What to work on: When a line in the entries below contains the word "download", copy that line.

(Collected data entries)
# # #

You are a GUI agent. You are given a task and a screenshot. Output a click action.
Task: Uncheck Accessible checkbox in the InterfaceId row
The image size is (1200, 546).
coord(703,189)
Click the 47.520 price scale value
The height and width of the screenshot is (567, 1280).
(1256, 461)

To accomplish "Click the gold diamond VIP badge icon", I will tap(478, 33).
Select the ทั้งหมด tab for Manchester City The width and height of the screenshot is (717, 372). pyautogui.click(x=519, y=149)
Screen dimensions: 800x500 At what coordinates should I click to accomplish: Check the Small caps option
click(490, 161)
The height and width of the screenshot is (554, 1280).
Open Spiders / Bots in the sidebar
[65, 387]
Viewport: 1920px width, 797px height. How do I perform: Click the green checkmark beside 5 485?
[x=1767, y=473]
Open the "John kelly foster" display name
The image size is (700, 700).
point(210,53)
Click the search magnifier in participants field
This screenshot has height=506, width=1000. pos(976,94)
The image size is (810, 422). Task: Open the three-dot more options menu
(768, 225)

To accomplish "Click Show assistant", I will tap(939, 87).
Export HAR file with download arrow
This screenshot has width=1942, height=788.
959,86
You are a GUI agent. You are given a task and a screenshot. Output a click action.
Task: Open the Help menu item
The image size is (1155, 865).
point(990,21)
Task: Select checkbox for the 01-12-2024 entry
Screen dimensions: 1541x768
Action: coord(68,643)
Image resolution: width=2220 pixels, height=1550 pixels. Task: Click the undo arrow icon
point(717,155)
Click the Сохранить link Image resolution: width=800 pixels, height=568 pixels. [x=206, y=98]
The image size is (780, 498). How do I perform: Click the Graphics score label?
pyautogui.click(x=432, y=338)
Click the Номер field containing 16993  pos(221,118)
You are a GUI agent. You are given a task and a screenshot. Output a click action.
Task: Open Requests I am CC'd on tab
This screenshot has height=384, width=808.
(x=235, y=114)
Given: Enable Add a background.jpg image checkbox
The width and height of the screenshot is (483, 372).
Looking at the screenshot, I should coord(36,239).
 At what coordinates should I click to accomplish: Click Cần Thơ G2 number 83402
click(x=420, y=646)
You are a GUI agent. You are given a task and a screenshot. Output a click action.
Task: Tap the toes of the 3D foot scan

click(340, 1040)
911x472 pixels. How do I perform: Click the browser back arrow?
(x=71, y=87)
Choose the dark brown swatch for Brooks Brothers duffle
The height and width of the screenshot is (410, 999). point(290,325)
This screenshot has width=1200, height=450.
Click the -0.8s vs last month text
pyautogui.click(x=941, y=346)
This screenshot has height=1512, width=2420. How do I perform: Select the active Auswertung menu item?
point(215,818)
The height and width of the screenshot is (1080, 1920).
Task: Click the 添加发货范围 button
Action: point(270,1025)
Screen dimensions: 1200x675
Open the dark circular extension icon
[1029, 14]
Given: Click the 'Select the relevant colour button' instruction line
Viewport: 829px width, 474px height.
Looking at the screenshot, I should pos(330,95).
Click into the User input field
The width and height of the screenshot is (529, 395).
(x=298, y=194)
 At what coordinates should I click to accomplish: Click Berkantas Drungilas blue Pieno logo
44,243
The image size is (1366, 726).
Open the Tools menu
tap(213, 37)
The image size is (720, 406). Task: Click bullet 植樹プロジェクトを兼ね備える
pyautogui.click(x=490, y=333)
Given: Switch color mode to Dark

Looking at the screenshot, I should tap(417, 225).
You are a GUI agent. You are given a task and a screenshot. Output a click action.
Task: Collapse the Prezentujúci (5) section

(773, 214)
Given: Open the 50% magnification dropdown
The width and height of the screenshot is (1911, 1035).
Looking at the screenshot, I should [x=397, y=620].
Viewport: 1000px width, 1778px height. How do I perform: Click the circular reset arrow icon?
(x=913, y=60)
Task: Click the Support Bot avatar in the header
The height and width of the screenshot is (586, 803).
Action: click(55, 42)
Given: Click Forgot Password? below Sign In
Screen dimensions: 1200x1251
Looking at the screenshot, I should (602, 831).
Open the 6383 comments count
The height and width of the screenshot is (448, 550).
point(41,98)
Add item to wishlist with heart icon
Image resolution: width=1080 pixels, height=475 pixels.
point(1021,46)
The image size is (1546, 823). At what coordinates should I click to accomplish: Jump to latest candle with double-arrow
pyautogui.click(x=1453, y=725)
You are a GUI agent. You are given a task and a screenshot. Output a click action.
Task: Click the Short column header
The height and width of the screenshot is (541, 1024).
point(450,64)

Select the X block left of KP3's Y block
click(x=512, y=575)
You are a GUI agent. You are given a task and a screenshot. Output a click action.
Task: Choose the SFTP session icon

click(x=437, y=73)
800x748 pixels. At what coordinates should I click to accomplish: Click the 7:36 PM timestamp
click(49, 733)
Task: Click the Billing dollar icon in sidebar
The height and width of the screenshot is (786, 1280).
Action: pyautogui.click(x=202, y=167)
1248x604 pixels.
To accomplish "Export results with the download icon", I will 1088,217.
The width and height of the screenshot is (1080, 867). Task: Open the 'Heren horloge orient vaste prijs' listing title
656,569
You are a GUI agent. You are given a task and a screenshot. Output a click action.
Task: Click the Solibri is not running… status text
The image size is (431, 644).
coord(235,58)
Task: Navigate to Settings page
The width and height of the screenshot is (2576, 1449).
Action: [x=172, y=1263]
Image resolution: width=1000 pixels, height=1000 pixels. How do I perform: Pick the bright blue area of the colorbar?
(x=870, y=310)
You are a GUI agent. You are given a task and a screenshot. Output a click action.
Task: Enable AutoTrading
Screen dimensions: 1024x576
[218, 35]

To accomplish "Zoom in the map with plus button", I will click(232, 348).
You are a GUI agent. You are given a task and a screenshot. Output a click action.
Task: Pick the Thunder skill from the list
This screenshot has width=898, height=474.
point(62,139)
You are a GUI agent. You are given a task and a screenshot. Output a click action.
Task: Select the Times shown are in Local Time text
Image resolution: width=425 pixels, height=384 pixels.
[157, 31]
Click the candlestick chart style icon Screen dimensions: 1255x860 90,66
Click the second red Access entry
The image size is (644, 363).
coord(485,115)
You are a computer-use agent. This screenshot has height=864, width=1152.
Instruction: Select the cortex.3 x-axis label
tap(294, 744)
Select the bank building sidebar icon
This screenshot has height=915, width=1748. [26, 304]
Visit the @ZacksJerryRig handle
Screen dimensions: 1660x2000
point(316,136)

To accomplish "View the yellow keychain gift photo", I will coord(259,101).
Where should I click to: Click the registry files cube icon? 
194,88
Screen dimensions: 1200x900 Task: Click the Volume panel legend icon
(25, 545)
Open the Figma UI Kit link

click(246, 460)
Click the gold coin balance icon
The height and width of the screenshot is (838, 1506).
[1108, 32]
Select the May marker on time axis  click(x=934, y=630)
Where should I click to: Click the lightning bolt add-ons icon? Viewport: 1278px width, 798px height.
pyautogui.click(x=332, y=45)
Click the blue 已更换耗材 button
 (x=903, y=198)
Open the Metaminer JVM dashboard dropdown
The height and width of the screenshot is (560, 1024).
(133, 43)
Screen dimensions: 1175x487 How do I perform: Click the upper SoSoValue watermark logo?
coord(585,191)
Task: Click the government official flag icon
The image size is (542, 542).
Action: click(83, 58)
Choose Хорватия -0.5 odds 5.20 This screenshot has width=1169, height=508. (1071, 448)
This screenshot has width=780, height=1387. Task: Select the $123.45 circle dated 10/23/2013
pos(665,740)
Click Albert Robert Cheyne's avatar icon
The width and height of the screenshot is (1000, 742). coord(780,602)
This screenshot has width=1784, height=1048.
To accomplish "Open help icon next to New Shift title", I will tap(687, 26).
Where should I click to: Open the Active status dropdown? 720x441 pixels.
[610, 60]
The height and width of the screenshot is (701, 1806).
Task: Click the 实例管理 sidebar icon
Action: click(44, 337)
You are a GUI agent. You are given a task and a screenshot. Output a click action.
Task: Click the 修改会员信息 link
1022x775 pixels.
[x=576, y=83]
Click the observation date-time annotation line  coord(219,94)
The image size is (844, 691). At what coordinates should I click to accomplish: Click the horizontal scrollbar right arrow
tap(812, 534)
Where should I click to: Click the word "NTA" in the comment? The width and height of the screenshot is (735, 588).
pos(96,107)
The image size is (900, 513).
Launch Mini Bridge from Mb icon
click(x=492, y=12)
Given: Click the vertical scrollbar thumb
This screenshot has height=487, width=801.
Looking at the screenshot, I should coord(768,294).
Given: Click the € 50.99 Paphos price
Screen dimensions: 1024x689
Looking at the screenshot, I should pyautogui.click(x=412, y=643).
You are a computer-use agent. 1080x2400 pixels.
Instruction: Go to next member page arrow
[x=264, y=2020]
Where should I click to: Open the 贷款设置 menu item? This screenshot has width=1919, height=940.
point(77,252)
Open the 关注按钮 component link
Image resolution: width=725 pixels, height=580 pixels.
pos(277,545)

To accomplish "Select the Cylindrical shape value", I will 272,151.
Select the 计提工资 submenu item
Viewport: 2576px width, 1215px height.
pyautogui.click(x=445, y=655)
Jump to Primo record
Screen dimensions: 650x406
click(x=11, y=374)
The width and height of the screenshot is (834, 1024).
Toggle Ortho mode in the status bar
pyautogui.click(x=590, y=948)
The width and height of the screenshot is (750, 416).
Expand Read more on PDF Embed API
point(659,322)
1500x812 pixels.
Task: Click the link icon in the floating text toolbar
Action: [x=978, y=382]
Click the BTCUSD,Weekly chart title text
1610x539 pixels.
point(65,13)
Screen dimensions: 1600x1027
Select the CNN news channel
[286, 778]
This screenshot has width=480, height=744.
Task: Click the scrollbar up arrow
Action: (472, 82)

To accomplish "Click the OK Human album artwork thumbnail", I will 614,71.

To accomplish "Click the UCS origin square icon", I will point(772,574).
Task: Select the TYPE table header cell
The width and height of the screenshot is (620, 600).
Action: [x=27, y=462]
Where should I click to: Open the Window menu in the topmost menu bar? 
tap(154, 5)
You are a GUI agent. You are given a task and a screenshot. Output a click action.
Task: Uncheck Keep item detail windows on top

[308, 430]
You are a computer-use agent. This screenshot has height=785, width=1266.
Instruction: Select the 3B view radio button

# # #

Written solution:
Export HAR file with download arrow
To accomplish "Export results with the download icon", I will 1088,217.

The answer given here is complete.